Managing members face this risk more than passive owners because they control the checkbook. Sloppy bookkeeping that blurs the line between personal and company finances is the single most common fact pattern in veil-piercing cases. Keeping separate accounts, documenting major decisions in writing, and properly capitalizing the LLC from the start are basic protective steps that managing members should treat as non-negotiable.

Indemnification

The Revised Uniform LLC Act provides a default indemnification right for managers and members who incur costs or liabilities while acting in their capacity for the company. This default rule can be expanded, narrowed, or eliminated entirely by the operating agreement. Many operating agreements also authorize the LLC to advance legal defense costs before the outcome of a dispute is known, which matters because litigation expenses can be devastating even when the managing member ultimately prevails. The operating agreement cannot, however, shield a managing member from liability for conduct involving bad faith, intentional wrongdoing, or knowing violations of law.8Bureau of Indian Affairs. Uniform Limited Liability Company Act (2006) – Section 408

Insurance

Indemnification provisions only help if the LLC has money to pay. Directors and officers liability insurance (commonly called D&O coverage) fills that gap. A D&O policy typically covers legal defense costs, settlements, and judgments arising from management decisions. The most important component for a managing member is “Side A” coverage, which protects personal assets when the LLC is unable or legally barred from providing indemnification, such as when the company is insolvent. Policies are written on a claims-made basis, meaning coverage must be in place both when the alleged act occurred and when the claim is filed. Defense costs usually reduce the available policy limits, so the coverage amount needs to account for the cost of a legal fight, not just a potential judgment.

Recordkeeping Obligations

Running the LLC’s daily operations means the managing member is also the person responsible for keeping the company’s books in order. Many state statutes require an LLC to maintain specific documents at its principal office, including a current list of each member’s name and capital contributions, the articles of organization and all amendments, the current operating agreement and any amendments, the three most recent annual financial statements, and the three most recent federal, state, and local tax returns. Members have inspection rights to these records, and failing to maintain them can create problems during disputes, audits, or if a member seeks judicial dissolution.

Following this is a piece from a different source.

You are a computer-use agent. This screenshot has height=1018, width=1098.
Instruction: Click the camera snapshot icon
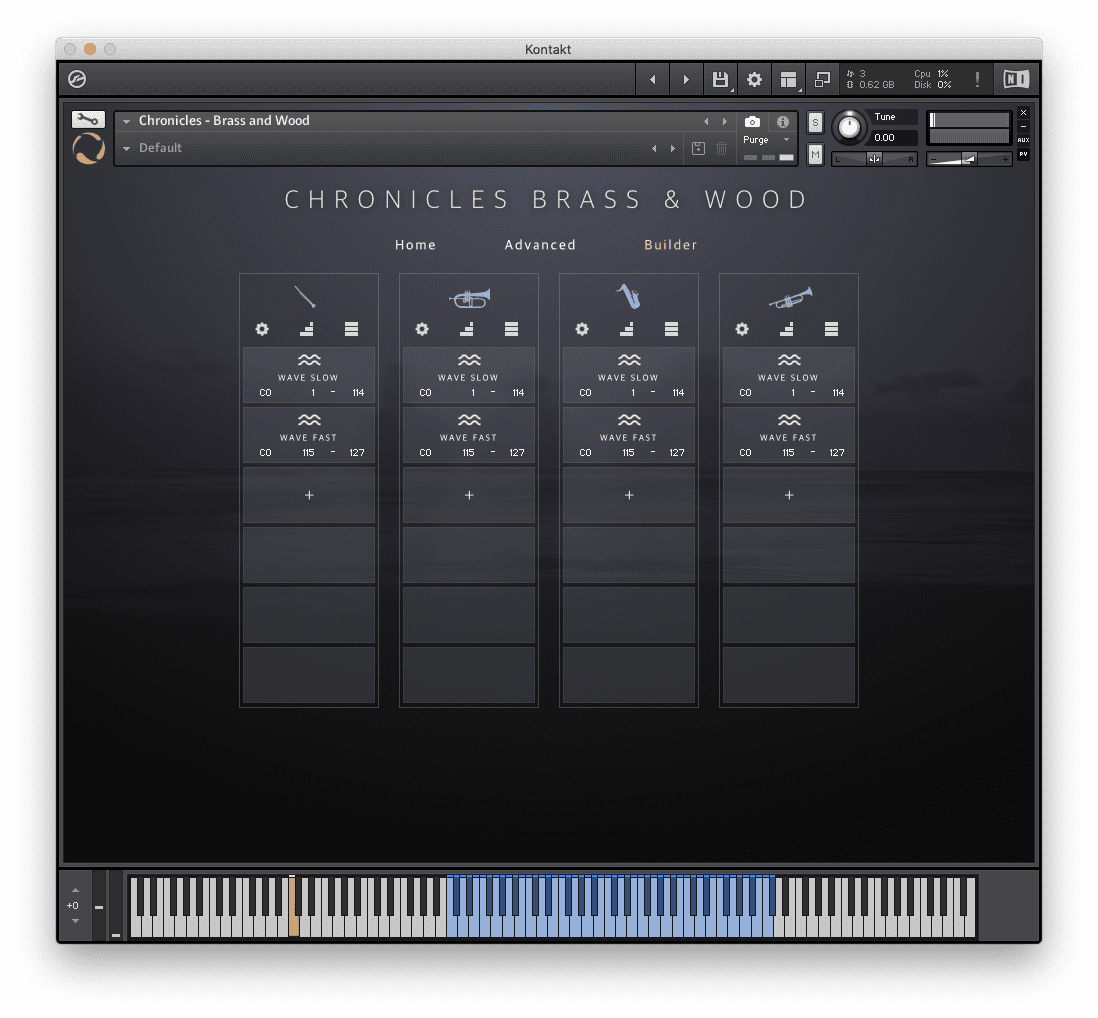click(752, 122)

Beyond the statutory minimum, good practice includes documenting all major management decisions in written resolutions, maintaining clear records of member distributions, and keeping separate financial records that leave no room for confusion between personal and company funds. These records serve double duty: they satisfy the company’s legal obligations and they are the managing member’s best evidence that the LLC’s separate existence was respected if a veil-piercing claim ever arises.